■ **Exercise details**: Pull every line that includes the word "Export" from the data.

■ **Data**:
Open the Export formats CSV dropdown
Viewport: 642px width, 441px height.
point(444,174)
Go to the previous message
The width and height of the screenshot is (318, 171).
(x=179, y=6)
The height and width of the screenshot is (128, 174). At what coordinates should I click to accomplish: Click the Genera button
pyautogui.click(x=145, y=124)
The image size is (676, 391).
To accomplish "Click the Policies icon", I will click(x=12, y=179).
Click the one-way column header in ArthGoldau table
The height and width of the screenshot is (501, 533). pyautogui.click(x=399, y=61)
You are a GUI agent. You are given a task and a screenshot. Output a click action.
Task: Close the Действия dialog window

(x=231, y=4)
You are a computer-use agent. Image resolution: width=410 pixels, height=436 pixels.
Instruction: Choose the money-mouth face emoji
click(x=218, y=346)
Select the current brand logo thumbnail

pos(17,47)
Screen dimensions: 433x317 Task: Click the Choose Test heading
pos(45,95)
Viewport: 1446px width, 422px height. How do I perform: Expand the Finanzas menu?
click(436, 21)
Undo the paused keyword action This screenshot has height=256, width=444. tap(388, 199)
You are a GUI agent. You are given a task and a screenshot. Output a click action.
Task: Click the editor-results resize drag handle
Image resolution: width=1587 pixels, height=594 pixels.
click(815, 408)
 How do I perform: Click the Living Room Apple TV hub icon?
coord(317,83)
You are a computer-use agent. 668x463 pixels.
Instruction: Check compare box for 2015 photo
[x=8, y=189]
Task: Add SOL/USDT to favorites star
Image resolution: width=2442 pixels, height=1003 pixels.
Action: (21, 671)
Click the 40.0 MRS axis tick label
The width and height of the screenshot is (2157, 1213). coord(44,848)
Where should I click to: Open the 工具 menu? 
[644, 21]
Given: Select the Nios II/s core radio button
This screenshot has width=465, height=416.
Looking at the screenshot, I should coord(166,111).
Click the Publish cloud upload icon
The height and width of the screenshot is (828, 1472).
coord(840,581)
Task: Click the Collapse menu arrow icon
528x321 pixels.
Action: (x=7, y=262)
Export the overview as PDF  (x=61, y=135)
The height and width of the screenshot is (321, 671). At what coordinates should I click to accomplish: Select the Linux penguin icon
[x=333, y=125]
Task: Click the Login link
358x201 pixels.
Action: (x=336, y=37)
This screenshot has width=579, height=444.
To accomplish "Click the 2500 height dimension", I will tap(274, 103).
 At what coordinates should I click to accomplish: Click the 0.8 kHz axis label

■ **Response area**:
Open the Export formats CSV dropdown
Export the overview as PDF  (x=61, y=135)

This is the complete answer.